10-16 October 2004, Columbia University, New York, USA
Author: Lynda
CWI participants: Frank, Stefano, Dick Bulterman (SEN5), Kees Blom
(SEN5) and Patrick Schmitz (Ludicrum Enterprises*)
# participants: 400
Multimedia 2004
I must confess I was very pleasantly surprised. There was a definite presence of people interested in media and (people-oriented) communication and also many interested in art aspects. "Knowledge-based multimedia" (my term, not theirs) is here to stay.
Groups that made an impression on me were Marc Davis (who managed to present his stuff four times - tutorial, Brave New Topics session, panel and video session); Hari Sundaram, David Birchfield and Preetha Appan (doing her masters) at ASU (Arizona State University); Chitra Dorai IBM and Sveta Venkatesh. These are all old buddies of Frank's and are still doing good work.

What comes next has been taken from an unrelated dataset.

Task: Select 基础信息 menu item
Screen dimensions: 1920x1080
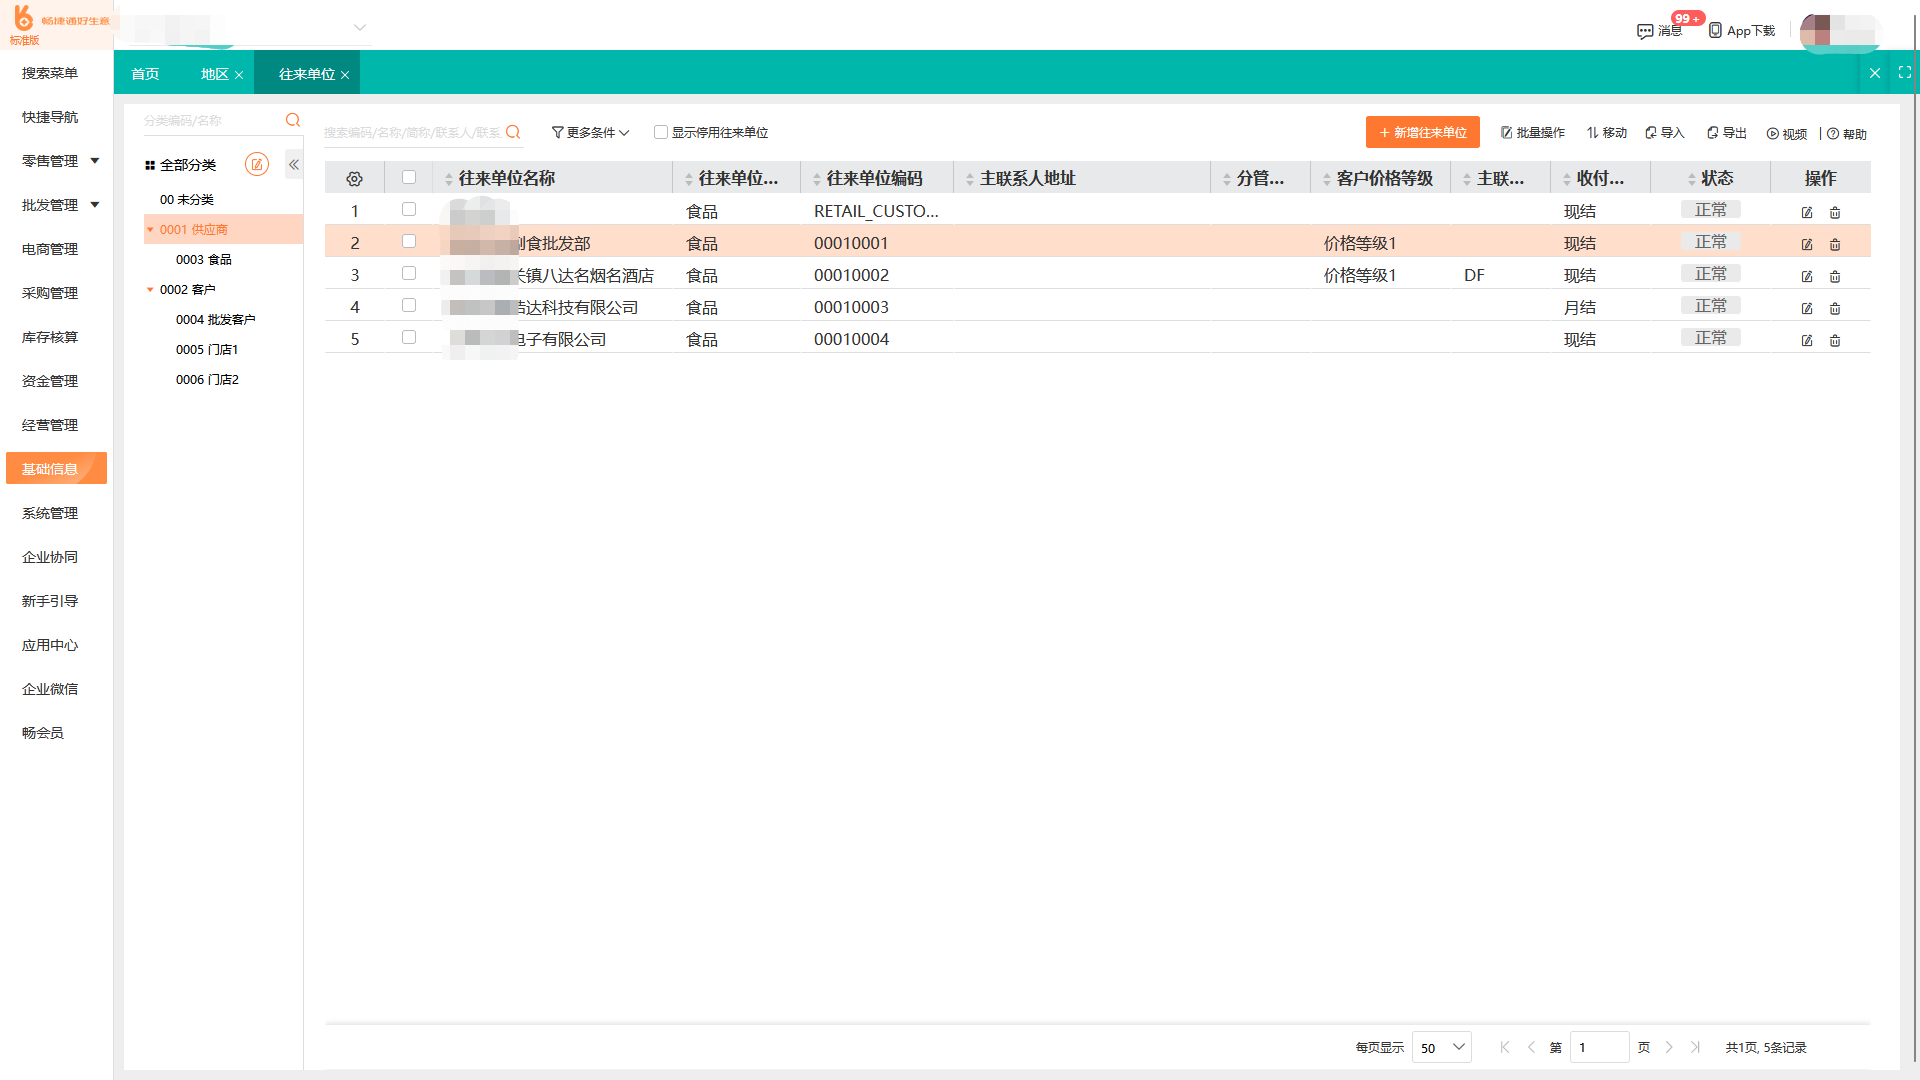Action: click(54, 468)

I am not completely happy about this report. It seems to contain too much "this is what I think" and not enough "this is what I saw". Perhaps I should have left out more of the stuff I attended that isn't really relevant, but on the other hand, it is interesting to get a feel for the breadth of the conference. Comments and additions welcome. Stefano and Frank - please add bits where you think there are useful things to say and put in disagreements where appropriate. For the brave, my raw note are available at ~lynda/Trip-reports/acmmm-notes.txt
Frank gave his tutorial with Marc and Chitra. Everyone was very enthusiastic, including Patrick who also attended. We had dinner with Marc, Patrick, Frank and myself. That was useful to get Marc and Patrick hooked up. (I was just flying in.)
Patrick and I hooked up with his brother and met Haruko, who has a photo studio on (almost) downtown Broadway. I tried to capture it on the video camera, but am pretty sure I didn't succeed - lens not wide-angled enough.
I sat through the keynote by Gordon Bell. Apparently I should know who Gordon Bell is - he developed the VAX (which I at least remember!). Patrick was working around him when at Microsoft in California. I'm afraid I didn't take to all the graphs of increased CPU speeds, network connections, memory etc. He did, however, mention the 1945 Vannevar Bush article as compulsory reading. He also had a nice list of issues for the community to work on: create systems which handle the content of pictures, audio and video; capturing audio accurately and easily; segmenting video into useful clips (e.g. all the shots involving a particular character) rather than "mechanically detected" scenes. I'm not sure that he is aware of Marc's work from 10 years ago - although he was talking about machine processing of the video, not manual annotation.
The installation was a CAVE which allowed users to interact with different objects in the space. There was a sort of narrative context but I didn't get how the narrative combined with the user's interaction in the space.
Museums do experience design. They have to compete with other forms of entertainment. Her presentation didn't mirror her paper but complemented it. I videoed it, but it gets a far larger proportion of time than it perhaps deserves, but there is some fun visual stuff. (I think minutes 4-29 on the tape.) A definite case of edutainment.
Creating artificial ecosystems/physics in virtual reality using a games engine. Section 5 is titled "Knowledge Engineering as Authoring" - not sure whether this would be of any use to Katya for SaMPLE.
Leverage spatio-temporal context for gathering as much metadata as
possible at the point of capture. For example, with GPS you know where
you are. By polling bluetooth presence in the room you know who is in
the room. In general I liked this part of the message of the paper.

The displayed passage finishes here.